▶ Work order: For each line of the data below that holds "category", copy the line.
***** Provided records *****
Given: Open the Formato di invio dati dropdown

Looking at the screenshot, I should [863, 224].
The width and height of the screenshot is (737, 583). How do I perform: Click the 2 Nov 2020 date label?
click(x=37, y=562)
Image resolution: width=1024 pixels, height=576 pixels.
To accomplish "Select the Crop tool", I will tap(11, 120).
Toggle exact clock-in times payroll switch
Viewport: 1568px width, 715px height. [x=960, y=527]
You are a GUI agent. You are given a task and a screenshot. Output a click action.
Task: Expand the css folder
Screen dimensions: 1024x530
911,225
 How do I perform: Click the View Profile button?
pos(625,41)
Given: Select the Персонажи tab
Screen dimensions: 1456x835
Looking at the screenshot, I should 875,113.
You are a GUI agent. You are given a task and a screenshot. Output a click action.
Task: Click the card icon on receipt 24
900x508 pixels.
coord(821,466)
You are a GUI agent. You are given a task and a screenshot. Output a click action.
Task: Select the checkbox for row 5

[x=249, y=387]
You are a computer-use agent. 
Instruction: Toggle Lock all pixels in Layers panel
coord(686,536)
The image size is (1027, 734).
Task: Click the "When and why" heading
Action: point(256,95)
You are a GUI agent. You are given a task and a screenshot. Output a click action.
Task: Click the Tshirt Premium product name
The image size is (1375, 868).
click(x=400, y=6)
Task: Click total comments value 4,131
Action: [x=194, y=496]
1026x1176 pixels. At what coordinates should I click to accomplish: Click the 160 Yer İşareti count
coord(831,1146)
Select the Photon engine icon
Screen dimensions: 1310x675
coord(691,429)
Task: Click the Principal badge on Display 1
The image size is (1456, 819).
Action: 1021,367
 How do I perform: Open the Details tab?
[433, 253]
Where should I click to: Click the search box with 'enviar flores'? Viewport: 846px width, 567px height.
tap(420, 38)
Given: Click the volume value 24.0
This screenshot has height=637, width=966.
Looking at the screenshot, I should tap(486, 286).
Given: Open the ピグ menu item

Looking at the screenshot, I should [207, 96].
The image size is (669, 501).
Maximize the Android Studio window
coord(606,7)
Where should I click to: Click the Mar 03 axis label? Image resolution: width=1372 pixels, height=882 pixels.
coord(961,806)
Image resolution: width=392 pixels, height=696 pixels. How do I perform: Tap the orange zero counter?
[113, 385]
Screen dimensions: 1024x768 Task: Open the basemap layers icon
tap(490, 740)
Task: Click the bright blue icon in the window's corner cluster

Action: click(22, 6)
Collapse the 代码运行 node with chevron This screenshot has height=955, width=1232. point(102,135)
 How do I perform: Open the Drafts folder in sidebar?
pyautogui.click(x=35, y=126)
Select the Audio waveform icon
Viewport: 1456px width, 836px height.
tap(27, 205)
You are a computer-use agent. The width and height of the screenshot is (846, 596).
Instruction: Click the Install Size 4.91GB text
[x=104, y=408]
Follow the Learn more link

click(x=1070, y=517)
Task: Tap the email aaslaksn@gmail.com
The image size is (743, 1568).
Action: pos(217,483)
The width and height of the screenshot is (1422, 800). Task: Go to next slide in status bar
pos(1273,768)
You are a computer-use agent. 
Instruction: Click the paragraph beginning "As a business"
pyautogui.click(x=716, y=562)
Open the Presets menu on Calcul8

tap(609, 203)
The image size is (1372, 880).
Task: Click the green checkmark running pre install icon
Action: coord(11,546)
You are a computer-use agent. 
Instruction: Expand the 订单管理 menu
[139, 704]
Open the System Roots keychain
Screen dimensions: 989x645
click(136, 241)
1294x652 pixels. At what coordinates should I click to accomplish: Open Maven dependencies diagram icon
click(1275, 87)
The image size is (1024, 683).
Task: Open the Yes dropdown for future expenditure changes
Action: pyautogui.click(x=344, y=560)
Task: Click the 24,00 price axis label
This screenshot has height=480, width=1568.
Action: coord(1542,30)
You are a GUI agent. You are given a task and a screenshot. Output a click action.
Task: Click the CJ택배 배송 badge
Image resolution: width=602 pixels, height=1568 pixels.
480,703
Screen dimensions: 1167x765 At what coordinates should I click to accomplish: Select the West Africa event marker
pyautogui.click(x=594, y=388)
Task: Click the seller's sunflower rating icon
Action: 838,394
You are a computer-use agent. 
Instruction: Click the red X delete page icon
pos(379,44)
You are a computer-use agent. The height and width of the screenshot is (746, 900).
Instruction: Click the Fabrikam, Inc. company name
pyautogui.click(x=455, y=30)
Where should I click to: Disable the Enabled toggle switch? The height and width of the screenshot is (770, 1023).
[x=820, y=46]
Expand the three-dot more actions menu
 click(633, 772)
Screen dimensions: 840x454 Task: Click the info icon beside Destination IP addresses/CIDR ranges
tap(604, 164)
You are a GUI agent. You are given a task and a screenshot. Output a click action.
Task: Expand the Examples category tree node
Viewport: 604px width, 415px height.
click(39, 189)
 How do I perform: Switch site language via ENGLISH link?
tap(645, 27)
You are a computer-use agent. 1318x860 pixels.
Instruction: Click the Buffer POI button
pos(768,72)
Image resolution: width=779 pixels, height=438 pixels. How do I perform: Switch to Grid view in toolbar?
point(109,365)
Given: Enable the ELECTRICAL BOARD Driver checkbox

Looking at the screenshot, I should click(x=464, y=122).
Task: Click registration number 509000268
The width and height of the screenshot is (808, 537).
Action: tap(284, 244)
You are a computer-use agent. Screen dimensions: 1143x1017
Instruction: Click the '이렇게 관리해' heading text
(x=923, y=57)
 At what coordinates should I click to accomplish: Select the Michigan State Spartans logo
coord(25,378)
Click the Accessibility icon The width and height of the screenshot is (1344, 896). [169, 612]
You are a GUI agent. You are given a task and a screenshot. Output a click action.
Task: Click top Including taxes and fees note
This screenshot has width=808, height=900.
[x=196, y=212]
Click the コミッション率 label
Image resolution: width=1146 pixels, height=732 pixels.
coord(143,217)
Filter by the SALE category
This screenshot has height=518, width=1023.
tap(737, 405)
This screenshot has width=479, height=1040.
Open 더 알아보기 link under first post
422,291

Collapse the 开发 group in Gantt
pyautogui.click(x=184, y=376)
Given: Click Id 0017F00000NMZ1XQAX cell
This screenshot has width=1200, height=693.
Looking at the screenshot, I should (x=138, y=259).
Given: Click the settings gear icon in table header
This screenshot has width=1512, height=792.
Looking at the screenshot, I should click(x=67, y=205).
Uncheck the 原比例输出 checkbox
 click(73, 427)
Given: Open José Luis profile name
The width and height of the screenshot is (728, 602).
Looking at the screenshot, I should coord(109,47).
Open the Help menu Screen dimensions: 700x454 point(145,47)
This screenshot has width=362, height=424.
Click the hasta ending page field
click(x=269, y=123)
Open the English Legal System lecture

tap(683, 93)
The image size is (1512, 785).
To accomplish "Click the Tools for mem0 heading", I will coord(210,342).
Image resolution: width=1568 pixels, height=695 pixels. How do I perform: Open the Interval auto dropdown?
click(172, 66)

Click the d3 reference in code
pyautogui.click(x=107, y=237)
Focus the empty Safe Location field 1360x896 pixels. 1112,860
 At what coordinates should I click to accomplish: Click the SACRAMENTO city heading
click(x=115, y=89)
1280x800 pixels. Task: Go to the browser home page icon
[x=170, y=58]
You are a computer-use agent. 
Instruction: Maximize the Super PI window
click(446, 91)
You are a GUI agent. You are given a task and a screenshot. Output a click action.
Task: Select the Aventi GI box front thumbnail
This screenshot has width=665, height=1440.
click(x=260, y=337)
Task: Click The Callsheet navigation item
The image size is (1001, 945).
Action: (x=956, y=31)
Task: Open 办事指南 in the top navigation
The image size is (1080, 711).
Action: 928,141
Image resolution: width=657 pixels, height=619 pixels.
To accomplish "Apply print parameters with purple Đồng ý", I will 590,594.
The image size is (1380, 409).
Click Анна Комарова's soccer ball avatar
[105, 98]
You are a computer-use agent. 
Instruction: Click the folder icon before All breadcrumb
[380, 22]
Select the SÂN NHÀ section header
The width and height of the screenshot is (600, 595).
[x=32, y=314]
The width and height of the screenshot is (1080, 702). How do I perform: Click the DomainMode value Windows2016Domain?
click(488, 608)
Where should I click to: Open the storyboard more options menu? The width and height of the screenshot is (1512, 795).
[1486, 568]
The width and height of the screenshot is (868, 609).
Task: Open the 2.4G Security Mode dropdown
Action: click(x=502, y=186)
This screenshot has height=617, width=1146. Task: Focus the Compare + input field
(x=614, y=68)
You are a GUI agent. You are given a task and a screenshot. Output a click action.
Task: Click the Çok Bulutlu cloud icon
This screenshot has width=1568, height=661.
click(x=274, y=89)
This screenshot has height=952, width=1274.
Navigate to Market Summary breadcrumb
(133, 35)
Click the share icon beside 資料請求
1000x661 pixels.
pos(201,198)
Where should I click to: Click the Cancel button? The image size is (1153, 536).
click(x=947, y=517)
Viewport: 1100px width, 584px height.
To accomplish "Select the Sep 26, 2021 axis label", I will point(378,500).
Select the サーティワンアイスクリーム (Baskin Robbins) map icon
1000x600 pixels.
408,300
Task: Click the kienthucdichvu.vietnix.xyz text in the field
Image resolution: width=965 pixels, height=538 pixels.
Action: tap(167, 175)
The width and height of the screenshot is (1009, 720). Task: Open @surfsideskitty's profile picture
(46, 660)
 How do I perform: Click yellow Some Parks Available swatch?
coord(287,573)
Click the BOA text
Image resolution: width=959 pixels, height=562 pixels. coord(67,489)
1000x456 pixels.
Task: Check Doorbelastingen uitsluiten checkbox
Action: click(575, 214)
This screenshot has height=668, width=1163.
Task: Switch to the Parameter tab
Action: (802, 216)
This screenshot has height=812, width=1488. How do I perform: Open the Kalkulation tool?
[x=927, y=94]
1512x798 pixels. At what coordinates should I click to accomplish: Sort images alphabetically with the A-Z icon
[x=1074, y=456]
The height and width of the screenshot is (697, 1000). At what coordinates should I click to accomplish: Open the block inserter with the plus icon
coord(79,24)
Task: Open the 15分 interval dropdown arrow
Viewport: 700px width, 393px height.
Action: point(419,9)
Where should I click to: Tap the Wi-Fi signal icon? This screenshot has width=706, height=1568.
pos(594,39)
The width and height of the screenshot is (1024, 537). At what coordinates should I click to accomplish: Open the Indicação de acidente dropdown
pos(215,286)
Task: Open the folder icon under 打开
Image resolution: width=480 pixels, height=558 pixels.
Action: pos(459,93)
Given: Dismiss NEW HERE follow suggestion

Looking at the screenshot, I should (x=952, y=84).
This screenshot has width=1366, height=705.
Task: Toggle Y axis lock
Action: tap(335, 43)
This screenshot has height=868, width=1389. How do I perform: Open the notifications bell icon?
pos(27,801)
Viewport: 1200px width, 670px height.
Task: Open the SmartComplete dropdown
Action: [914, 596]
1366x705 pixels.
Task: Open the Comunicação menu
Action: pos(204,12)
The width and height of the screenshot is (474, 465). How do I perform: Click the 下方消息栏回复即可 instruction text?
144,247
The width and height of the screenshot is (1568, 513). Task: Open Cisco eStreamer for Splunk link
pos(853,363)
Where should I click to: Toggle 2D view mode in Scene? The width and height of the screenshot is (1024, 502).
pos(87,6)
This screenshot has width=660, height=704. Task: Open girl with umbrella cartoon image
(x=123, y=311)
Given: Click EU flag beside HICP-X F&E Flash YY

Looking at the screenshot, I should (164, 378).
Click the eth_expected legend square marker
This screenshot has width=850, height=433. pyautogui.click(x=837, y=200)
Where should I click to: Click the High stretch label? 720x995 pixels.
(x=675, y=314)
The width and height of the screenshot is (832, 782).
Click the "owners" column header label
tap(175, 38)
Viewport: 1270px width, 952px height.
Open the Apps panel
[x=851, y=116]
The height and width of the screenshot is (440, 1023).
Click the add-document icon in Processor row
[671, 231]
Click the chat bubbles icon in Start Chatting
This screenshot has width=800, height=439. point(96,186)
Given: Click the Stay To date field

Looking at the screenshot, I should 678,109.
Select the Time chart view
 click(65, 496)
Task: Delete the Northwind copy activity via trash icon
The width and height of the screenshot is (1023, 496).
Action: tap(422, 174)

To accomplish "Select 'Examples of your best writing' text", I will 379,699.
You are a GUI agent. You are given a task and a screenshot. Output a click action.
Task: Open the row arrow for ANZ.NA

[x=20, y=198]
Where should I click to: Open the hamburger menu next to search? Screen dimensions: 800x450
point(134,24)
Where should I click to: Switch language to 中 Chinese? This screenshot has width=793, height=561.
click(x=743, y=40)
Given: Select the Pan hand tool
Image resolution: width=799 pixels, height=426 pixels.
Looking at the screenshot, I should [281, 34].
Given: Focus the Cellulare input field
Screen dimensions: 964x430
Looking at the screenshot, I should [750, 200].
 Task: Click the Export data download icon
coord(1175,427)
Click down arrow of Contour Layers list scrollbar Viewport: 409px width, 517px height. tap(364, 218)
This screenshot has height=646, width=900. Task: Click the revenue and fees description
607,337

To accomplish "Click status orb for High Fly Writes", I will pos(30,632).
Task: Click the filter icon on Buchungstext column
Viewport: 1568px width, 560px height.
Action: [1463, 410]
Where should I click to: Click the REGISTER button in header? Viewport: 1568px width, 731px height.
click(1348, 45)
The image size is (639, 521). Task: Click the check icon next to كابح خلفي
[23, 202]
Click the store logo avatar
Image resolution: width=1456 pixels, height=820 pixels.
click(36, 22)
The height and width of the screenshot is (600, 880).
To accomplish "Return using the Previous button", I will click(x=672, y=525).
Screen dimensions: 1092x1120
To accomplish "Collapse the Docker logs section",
*****
▶ Response to this exercise:
Task: Expand the Examples category tree node
Filter by the SALE category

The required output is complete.